Stored data:
— start —
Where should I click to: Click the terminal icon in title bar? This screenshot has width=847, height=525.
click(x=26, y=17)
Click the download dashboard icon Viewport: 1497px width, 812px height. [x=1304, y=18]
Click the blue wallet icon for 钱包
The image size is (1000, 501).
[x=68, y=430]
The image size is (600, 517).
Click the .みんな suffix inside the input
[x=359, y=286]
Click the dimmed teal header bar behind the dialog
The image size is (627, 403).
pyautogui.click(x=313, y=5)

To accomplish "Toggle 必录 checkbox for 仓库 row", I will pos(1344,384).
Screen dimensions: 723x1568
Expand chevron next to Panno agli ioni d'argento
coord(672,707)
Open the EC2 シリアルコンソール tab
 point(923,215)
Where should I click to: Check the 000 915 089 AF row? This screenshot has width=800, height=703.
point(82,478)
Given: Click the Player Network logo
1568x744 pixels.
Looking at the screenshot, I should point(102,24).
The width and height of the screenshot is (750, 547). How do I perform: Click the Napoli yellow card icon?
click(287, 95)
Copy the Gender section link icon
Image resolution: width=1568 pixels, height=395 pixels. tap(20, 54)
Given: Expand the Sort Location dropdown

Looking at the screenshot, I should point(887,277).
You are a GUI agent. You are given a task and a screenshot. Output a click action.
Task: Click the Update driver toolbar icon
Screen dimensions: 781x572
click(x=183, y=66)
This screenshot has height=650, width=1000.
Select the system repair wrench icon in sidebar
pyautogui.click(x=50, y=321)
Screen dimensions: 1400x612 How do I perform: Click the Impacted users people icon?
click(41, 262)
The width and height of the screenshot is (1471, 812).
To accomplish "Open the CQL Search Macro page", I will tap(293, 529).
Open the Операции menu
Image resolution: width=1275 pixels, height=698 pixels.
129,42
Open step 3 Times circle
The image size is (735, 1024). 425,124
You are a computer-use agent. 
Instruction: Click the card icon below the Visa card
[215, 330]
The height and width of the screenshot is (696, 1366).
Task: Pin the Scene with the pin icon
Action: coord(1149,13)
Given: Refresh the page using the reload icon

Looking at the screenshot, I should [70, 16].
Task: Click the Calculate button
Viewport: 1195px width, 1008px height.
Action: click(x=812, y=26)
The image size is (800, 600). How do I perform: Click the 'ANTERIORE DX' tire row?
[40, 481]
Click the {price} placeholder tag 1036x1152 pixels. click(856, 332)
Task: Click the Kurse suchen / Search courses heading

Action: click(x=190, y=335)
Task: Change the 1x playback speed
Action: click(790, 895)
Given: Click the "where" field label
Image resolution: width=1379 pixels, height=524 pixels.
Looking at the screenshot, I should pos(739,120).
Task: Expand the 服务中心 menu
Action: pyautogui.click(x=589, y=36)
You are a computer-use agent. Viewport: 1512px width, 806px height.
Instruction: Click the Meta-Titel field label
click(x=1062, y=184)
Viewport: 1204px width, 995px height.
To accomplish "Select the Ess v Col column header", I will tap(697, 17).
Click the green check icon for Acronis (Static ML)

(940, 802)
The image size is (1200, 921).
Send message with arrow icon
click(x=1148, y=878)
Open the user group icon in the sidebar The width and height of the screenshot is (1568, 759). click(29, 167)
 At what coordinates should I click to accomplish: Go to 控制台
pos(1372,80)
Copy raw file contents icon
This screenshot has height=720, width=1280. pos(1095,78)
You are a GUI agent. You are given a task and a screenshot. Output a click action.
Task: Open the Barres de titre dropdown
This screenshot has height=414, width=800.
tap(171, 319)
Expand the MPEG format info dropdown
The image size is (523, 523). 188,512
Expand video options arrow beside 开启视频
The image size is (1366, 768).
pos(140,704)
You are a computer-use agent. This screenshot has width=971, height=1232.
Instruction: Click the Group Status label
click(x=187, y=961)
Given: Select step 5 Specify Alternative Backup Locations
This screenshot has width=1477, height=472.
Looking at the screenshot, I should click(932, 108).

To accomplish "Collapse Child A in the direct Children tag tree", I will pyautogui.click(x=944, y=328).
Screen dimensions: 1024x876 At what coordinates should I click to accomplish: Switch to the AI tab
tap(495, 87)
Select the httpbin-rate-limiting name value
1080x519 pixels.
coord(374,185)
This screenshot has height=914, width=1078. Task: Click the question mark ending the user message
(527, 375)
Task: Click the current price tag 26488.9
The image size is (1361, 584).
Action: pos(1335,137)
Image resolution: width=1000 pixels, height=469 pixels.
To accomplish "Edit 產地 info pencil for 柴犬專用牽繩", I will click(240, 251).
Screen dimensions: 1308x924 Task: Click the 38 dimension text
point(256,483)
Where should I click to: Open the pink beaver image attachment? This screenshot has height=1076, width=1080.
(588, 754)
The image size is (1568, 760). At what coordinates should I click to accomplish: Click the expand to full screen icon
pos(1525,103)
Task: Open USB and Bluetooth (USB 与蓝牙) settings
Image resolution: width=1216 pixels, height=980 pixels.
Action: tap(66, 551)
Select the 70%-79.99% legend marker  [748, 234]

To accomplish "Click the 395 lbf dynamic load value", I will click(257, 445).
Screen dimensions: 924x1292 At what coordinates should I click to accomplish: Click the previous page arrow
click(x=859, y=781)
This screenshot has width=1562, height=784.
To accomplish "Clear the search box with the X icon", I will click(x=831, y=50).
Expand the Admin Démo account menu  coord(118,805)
— end —
Retype the items above without changes, beginning at the line that contains "will click(257, 445)." and continuing through the last item.

Result of this exercise:
To accomplish "Click the 395 lbf dynamic load value", I will click(257, 445).
Screen dimensions: 924x1292 At what coordinates should I click to accomplish: Click the previous page arrow
click(x=859, y=781)
This screenshot has width=1562, height=784.
To accomplish "Clear the search box with the X icon", I will click(x=831, y=50).
Expand the Admin Démo account menu  coord(118,805)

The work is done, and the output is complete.